Imagine one of those BARRON tokens hitting a market cap of $450 million before crashing, now down more than 95%. They also rolled out a ton of fake decentralized applications (dApps) to rake in the bucks. The sheer volume of scam dApps jumped 14 times in a day after the TRUMP memecoin launch.
It’s wild how celebrities can sway perceptions of crypto legitimacy. Research from two universities shows that celebrity endorsements can boost funds for initial coin offerings (ICOs) and increase the chances of the token being listed on exchanges. But this doesn’t mean the project has long-term success, and they are usually linked to scams.
It’s all too familiar for some bad eggs who jumped at the chance to pitch scam tokens under Trump’s name. Some did it by hacking accounts to promote their fraudulent wares while others got lucky with speculation. In a twist, pretty conclusive data indicated Trump’s son, Eric Trump, quickly shot down the speculation after trying to create hype about his father’s next token to launch.
But what can you actually do to spot these scams? Start with the basics: Use established exchanges and wallet services. Never share your private keys and use hardware wallets for storage. Look out for proper URLs and apps; phishing is quite the menace.
Next, it’s crucial to verify the token’s contract address is the official one from the website. You can even check its transaction history, and the amount of market activity should reveal whether it’s legit. Red flags? How about promises of big gains and free money? Can I get a yikes?
Do your own research and comb through the project’s mission, goals, and practical use cases. Also, don’t forget to use tools like Honeypot.is and Etherscan for a better overview of the token’s legitimacy.
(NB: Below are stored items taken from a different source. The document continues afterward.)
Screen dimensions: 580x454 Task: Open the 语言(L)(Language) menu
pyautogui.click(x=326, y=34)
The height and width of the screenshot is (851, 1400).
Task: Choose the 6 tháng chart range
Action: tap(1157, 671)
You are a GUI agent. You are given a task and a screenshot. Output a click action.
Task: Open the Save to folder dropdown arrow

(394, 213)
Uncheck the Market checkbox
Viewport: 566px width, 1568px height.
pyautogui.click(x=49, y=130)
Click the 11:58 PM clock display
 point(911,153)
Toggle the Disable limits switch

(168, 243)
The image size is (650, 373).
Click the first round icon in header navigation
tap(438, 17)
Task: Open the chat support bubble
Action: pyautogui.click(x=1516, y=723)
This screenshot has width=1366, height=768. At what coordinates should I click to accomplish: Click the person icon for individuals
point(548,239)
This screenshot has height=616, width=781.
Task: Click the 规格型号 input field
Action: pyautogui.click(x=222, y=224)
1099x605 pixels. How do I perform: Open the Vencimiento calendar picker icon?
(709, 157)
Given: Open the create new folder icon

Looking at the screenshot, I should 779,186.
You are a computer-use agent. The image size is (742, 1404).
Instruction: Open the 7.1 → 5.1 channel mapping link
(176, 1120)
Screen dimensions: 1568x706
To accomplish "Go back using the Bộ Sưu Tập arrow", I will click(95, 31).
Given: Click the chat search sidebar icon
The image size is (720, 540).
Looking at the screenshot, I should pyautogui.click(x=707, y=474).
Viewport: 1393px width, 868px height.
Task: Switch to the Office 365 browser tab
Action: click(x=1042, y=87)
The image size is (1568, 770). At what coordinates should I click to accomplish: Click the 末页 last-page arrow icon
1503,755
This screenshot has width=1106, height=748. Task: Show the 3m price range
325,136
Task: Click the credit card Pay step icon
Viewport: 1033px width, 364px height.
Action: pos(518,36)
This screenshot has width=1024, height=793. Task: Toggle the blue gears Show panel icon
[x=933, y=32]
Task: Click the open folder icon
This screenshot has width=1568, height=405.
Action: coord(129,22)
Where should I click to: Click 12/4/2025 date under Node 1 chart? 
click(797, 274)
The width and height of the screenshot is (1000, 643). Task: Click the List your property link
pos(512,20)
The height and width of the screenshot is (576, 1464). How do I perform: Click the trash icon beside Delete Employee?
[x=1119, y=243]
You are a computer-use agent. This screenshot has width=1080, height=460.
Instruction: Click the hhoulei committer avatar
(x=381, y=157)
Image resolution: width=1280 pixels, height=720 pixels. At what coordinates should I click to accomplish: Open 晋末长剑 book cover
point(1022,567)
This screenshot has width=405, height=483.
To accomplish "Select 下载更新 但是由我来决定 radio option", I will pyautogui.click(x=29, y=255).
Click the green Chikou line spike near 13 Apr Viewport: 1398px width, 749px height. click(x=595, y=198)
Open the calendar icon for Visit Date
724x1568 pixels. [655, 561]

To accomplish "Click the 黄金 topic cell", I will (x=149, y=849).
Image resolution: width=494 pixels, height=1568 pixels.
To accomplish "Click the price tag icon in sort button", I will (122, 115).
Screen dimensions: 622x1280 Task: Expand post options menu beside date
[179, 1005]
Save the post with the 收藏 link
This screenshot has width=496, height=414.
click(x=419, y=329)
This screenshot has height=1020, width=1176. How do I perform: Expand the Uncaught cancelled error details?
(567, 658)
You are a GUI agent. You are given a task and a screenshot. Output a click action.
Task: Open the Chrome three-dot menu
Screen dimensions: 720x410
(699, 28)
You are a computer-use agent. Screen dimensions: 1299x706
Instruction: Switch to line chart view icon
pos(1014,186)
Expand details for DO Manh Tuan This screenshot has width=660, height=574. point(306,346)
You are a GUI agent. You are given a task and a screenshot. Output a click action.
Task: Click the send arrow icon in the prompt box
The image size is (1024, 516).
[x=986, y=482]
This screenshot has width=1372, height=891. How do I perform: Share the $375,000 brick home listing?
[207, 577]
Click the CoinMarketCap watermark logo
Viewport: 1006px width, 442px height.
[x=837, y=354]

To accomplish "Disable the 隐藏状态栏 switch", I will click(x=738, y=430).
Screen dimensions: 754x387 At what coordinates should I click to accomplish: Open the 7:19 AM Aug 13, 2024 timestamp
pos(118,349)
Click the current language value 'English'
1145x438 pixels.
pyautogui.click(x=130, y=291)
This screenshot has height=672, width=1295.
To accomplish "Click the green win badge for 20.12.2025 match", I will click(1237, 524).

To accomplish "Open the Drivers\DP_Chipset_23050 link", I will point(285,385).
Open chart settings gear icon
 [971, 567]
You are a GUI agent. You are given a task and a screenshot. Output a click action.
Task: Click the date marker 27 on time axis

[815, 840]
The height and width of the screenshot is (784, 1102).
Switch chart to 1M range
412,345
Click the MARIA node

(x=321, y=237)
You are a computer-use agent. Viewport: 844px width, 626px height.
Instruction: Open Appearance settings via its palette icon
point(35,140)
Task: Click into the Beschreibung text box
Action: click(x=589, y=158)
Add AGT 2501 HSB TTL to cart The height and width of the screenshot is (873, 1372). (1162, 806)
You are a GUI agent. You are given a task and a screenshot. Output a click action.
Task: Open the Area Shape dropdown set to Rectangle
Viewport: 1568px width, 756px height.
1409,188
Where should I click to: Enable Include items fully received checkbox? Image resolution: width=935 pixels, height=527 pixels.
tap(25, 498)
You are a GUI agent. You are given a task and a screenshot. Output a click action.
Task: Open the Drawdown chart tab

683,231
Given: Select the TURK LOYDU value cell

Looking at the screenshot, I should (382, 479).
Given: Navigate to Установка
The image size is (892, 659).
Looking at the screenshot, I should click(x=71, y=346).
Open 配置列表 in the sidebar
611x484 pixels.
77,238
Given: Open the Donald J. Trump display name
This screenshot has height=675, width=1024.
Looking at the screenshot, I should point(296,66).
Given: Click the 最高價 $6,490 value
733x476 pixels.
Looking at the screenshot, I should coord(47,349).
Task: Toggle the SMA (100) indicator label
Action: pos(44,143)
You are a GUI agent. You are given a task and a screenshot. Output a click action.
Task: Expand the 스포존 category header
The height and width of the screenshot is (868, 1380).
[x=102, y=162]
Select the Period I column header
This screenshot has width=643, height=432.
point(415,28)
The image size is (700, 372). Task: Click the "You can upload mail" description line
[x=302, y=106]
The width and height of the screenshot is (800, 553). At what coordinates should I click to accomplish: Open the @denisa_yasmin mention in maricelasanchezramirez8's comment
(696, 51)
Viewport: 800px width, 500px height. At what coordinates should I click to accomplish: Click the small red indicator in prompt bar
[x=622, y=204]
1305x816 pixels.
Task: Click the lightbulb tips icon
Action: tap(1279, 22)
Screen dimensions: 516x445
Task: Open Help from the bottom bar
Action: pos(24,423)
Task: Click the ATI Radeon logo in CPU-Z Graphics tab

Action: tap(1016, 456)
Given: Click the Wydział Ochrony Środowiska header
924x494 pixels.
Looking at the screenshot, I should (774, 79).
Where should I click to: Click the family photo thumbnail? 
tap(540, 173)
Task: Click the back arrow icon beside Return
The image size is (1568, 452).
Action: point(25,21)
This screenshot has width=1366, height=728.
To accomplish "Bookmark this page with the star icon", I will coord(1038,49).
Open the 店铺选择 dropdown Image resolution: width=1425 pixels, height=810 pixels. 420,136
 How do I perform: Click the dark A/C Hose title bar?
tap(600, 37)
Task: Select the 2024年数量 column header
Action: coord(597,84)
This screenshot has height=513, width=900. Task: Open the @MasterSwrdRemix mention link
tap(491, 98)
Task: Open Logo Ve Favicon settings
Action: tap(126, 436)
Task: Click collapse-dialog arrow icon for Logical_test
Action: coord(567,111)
Diving into a new cryptocurrency exchange platform or bot can be daunting. But AI and automation tools can help.
AI crypto trading bots have risk management tools that can contain your investments. Things like stop-loss or take-profit orders come into play. They shouldn’t have to guess; the bots just buy or sell when conditions are right. They also integrate with exchanges using secure API connections, so they should be safe.
If you want to consider the AI thing, backtesting strategies using historical data can make sure they’re secure, and you can refine them further. User authentication sounds like a no-brainer, but it’s also not common practice.
The influence of public figures can swing both ways. Public figures can capably boost the perception of a crypto exchange’s legitimacy, but being compliant with regulations is the real foundation of security. Legitimate exchanges adhere to regulations like anti-money laundering (AML) and protect user data with security features like encryption and 2FA.
On the flip side, fake exchanges usually lack compliance and security measures. And let’s be honest, public figure endorsements could lend credibility to these sketchy operations.
The fumbled merger of FTX reminds us of the risks associated with public figures, and how their involvement can spark a chain reaction of problems within the industry. So, stay sharp.